Переименуйте во всех данных «How do I perform» в «How can I do» и приведите все строки заново, больше ничего не меняя.

Записи для поиска слов и элементов
═══
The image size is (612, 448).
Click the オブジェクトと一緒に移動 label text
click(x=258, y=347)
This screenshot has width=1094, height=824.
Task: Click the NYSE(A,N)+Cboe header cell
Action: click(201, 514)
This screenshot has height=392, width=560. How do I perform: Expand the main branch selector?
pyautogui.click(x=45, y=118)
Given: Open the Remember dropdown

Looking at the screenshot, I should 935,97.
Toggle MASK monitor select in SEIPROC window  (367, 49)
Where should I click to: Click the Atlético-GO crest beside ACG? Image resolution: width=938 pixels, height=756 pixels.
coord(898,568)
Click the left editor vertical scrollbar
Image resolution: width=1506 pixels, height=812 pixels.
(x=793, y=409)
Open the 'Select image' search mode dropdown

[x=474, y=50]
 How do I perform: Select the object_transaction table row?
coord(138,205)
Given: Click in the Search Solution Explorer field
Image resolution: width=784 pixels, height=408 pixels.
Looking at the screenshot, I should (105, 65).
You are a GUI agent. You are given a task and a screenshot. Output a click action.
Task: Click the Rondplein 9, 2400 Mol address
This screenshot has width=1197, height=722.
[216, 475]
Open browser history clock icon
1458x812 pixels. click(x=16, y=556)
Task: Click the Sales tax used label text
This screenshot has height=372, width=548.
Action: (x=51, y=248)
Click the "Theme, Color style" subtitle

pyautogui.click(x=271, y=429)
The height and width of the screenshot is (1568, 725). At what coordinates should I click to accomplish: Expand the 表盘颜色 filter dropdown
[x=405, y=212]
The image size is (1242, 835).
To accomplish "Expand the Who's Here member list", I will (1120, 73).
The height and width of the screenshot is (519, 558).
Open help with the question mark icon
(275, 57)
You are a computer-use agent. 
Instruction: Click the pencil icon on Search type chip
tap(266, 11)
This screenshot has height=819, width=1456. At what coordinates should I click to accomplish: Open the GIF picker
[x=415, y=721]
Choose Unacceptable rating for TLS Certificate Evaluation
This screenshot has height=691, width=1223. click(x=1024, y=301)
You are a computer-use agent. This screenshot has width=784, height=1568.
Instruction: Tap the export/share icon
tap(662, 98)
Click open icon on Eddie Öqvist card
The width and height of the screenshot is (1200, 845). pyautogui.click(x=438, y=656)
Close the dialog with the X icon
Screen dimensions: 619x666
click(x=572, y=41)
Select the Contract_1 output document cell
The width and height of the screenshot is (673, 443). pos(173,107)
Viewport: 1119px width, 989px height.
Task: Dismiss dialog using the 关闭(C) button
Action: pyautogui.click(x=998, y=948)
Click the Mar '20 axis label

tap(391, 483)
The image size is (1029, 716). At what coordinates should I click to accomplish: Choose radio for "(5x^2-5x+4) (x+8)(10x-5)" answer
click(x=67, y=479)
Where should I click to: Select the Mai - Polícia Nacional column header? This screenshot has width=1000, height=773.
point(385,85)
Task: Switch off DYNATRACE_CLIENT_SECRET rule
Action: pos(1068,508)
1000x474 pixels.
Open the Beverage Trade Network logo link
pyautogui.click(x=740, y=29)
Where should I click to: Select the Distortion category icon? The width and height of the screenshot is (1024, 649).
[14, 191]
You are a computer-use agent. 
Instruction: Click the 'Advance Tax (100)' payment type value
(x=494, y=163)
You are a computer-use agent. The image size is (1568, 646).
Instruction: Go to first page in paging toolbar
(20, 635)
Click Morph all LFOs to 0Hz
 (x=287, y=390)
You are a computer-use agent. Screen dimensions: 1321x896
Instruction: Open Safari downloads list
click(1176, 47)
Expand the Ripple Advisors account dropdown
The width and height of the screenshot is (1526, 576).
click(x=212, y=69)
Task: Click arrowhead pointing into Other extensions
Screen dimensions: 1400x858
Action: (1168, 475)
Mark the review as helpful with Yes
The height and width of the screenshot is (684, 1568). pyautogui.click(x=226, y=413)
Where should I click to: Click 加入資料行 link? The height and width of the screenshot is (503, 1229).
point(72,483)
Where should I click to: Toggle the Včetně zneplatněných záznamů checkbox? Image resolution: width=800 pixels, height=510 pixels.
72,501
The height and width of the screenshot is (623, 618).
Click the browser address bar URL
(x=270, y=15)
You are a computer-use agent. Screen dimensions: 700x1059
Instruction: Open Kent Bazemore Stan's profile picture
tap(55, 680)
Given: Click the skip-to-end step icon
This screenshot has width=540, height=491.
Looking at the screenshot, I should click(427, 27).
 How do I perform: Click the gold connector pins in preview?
═══
• _Полный ответ_
The image size is (612, 448).
Click the オブジェクトと一緒に移動 label text
click(x=258, y=347)
This screenshot has width=1094, height=824.
Task: Click the NYSE(A,N)+Cboe header cell
Action: click(201, 514)
This screenshot has height=392, width=560. How can I do: Expand the main branch selector?
pyautogui.click(x=45, y=118)
Given: Open the Remember dropdown

Looking at the screenshot, I should 935,97.
Toggle MASK monitor select in SEIPROC window  (367, 49)
Where should I click to: Click the Atlético-GO crest beside ACG? Image resolution: width=938 pixels, height=756 pixels.
coord(898,568)
Click the left editor vertical scrollbar
Image resolution: width=1506 pixels, height=812 pixels.
(x=793, y=409)
Open the 'Select image' search mode dropdown

[x=474, y=50]
 How can I do: Select the object_transaction table row?
coord(138,205)
Given: Click in the Search Solution Explorer field
Image resolution: width=784 pixels, height=408 pixels.
Looking at the screenshot, I should (105, 65).
You are a GUI agent. You are given a task and a screenshot. Output a click action.
Task: Click the Rondplein 9, 2400 Mol address
This screenshot has width=1197, height=722.
[216, 475]
Open browser history clock icon
1458x812 pixels. click(x=16, y=556)
Task: Click the Sales tax used label text
This screenshot has height=372, width=548.
Action: (x=51, y=248)
Click the "Theme, Color style" subtitle

pyautogui.click(x=271, y=429)
The height and width of the screenshot is (1568, 725). At what coordinates should I click to accomplish: Expand the 表盘颜色 filter dropdown
[x=405, y=212]
The image size is (1242, 835).
To accomplish "Expand the Who's Here member list", I will (1120, 73).
The height and width of the screenshot is (519, 558).
Open help with the question mark icon
(275, 57)
You are a computer-use agent. 
Instruction: Click the pencil icon on Search type chip
tap(266, 11)
This screenshot has height=819, width=1456. At what coordinates should I click to accomplish: Open the GIF picker
[x=415, y=721]
Choose Unacceptable rating for TLS Certificate Evaluation
This screenshot has height=691, width=1223. click(x=1024, y=301)
You are a computer-use agent. This screenshot has width=784, height=1568.
Instruction: Tap the export/share icon
tap(662, 98)
Click open icon on Eddie Öqvist card
The width and height of the screenshot is (1200, 845). pyautogui.click(x=438, y=656)
Close the dialog with the X icon
Screen dimensions: 619x666
click(x=572, y=41)
Select the Contract_1 output document cell
The width and height of the screenshot is (673, 443). pos(173,107)
Viewport: 1119px width, 989px height.
Task: Dismiss dialog using the 关闭(C) button
Action: pyautogui.click(x=998, y=948)
Click the Mar '20 axis label

tap(391, 483)
The image size is (1029, 716). At what coordinates should I click to accomplish: Choose radio for "(5x^2-5x+4) (x+8)(10x-5)" answer
click(x=67, y=479)
Where should I click to: Select the Mai - Polícia Nacional column header? This screenshot has width=1000, height=773.
point(385,85)
Task: Switch off DYNATRACE_CLIENT_SECRET rule
Action: pos(1068,508)
1000x474 pixels.
Open the Beverage Trade Network logo link
pyautogui.click(x=740, y=29)
Where should I click to: Select the Distortion category icon? The width and height of the screenshot is (1024, 649).
[14, 191]
You are a computer-use agent. 
Instruction: Click the 'Advance Tax (100)' payment type value
(x=494, y=163)
You are a computer-use agent. The image size is (1568, 646).
Instruction: Go to first page in paging toolbar
(20, 635)
Click Morph all LFOs to 0Hz
 (x=287, y=390)
You are a computer-use agent. Screen dimensions: 1321x896
Instruction: Open Safari downloads list
click(1176, 47)
Expand the Ripple Advisors account dropdown
The width and height of the screenshot is (1526, 576).
click(x=212, y=69)
Task: Click arrowhead pointing into Other extensions
Screen dimensions: 1400x858
Action: (1168, 475)
Mark the review as helpful with Yes
The height and width of the screenshot is (684, 1568). pyautogui.click(x=226, y=413)
Where should I click to: Click 加入資料行 link? The height and width of the screenshot is (503, 1229).
point(72,483)
Where should I click to: Toggle the Včetně zneplatněných záznamů checkbox? Image resolution: width=800 pixels, height=510 pixels.
72,501
The height and width of the screenshot is (623, 618).
Click the browser address bar URL
(x=270, y=15)
You are a computer-use agent. Screen dimensions: 700x1059
Instruction: Open Kent Bazemore Stan's profile picture
tap(55, 680)
Given: Click the skip-to-end step icon
This screenshot has width=540, height=491.
Looking at the screenshot, I should click(427, 27).
 How can I do: Click the gold connector pins in preview?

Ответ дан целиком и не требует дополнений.